◆ Your task: Search the data for the word "computer" and copy out every line that has it.

◆ Input:
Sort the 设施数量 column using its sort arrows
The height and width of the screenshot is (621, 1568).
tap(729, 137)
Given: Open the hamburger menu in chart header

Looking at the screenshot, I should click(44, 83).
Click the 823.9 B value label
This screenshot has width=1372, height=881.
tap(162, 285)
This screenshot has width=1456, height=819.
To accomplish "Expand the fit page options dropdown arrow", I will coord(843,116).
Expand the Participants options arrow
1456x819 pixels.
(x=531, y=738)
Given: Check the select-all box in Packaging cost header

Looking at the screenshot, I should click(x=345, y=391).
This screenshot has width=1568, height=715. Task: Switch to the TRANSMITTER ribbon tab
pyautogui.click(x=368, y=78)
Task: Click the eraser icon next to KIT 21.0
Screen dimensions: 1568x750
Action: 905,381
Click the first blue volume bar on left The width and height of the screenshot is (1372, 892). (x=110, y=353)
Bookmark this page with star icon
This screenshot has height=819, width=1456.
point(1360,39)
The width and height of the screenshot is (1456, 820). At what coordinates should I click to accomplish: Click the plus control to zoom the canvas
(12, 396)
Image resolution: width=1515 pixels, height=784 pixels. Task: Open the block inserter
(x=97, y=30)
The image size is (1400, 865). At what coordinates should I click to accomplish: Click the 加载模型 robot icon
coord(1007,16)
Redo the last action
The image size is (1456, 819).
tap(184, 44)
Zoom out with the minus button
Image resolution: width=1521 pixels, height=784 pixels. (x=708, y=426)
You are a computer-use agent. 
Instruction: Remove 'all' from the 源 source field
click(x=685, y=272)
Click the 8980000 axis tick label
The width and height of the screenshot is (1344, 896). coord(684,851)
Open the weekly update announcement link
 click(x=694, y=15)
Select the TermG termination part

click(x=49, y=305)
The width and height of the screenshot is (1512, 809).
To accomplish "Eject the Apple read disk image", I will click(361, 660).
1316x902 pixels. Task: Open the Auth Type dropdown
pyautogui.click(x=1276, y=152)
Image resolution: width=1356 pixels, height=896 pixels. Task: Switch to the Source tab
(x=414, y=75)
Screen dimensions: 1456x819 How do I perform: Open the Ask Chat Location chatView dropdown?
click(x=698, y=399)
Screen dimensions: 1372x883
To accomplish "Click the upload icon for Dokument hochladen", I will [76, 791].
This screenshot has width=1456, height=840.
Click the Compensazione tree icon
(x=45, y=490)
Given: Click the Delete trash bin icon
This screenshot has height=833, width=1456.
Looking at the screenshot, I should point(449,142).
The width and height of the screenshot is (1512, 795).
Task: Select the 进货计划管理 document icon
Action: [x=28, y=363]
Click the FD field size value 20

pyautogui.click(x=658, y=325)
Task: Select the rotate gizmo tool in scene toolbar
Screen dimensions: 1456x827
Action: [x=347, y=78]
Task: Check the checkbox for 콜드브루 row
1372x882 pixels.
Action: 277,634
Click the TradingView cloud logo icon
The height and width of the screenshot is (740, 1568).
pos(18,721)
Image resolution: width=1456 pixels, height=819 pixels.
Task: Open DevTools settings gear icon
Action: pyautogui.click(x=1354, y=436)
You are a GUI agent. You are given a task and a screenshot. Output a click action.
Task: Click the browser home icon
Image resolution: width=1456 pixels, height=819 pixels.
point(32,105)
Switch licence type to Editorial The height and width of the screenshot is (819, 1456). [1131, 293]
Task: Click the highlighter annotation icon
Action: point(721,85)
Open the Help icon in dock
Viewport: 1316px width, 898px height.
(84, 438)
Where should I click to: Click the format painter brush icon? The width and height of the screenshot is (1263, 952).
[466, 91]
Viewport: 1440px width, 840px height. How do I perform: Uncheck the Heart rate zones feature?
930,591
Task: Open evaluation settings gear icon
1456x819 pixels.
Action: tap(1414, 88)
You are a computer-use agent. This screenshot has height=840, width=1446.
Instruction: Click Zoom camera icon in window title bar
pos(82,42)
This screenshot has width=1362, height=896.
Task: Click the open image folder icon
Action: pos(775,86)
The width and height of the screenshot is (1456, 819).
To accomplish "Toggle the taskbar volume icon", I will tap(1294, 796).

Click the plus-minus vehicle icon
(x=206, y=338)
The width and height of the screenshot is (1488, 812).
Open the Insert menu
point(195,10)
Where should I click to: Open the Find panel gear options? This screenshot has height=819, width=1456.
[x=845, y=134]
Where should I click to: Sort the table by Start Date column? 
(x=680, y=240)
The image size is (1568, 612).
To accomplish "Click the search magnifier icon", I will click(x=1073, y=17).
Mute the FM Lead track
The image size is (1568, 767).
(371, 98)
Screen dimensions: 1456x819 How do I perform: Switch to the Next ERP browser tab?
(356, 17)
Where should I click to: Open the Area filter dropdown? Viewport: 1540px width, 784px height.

◆ Result below:
You are a computer-use agent. 
You are a computer-use agent. This screenshot has height=840, width=1446.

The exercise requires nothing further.